[INSTRUCTIONS FOR THE TASK]:
Every line in the entries where "computer" is found should be copied.

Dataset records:

------

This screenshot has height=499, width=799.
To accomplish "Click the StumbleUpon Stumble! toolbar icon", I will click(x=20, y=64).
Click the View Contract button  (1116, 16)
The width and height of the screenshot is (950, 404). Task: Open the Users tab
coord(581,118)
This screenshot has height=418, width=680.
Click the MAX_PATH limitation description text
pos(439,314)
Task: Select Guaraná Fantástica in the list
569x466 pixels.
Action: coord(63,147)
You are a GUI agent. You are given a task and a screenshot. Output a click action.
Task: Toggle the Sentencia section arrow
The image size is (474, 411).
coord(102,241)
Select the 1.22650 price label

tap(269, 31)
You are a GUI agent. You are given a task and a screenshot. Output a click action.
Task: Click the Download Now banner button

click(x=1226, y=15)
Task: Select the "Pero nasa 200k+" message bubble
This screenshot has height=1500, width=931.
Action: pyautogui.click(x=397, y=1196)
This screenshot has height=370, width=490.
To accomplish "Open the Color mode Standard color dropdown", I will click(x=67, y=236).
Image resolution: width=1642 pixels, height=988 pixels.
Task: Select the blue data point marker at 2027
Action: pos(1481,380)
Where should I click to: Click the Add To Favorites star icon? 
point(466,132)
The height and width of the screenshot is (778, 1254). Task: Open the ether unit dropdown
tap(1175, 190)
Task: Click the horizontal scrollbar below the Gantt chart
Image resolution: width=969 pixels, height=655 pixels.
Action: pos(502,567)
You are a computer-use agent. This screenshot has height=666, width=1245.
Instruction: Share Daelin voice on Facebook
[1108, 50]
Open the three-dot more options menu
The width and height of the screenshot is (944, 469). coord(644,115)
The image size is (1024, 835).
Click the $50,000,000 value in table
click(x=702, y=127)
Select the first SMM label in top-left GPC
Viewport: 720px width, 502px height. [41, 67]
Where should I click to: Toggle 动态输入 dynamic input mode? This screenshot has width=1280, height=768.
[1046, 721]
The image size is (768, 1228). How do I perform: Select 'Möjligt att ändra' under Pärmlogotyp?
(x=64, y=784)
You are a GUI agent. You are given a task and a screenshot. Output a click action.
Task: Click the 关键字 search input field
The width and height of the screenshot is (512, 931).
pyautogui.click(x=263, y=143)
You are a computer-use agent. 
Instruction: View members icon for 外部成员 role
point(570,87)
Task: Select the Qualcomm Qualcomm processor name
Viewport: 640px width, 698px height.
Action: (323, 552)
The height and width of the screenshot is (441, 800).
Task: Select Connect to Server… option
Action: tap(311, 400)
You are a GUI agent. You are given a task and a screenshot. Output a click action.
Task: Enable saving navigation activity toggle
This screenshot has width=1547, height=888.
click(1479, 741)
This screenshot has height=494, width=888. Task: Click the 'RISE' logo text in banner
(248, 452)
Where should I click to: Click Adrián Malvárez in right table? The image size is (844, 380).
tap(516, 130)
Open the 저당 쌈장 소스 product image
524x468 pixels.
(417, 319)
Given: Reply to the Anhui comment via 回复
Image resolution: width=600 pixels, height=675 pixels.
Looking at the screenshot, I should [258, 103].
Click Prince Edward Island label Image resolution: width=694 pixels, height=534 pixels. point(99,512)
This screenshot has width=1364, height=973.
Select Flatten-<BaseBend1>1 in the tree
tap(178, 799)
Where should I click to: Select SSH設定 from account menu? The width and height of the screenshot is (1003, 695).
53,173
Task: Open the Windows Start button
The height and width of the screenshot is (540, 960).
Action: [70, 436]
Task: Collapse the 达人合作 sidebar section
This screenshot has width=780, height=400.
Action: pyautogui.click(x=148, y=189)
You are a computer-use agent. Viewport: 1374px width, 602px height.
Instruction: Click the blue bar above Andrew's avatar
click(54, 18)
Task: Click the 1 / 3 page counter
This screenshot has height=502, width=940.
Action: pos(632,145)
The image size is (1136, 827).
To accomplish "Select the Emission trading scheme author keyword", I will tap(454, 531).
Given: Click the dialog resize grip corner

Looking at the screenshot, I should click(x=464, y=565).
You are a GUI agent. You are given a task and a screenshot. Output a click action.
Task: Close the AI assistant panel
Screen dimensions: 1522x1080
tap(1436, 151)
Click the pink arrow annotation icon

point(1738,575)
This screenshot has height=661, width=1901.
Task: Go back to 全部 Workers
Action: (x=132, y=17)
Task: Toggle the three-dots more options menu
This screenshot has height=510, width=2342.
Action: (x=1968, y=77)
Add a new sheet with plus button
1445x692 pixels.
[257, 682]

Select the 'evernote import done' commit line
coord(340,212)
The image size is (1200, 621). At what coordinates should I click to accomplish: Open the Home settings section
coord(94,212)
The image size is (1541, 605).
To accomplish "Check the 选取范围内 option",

------

[RESPONSE AREA]:
You are a computer-use agent. This screenshot has height=666, width=1245.
You are a computer-use agent. 
You are a computer-use agent. Viewport: 1374px width, 602px height.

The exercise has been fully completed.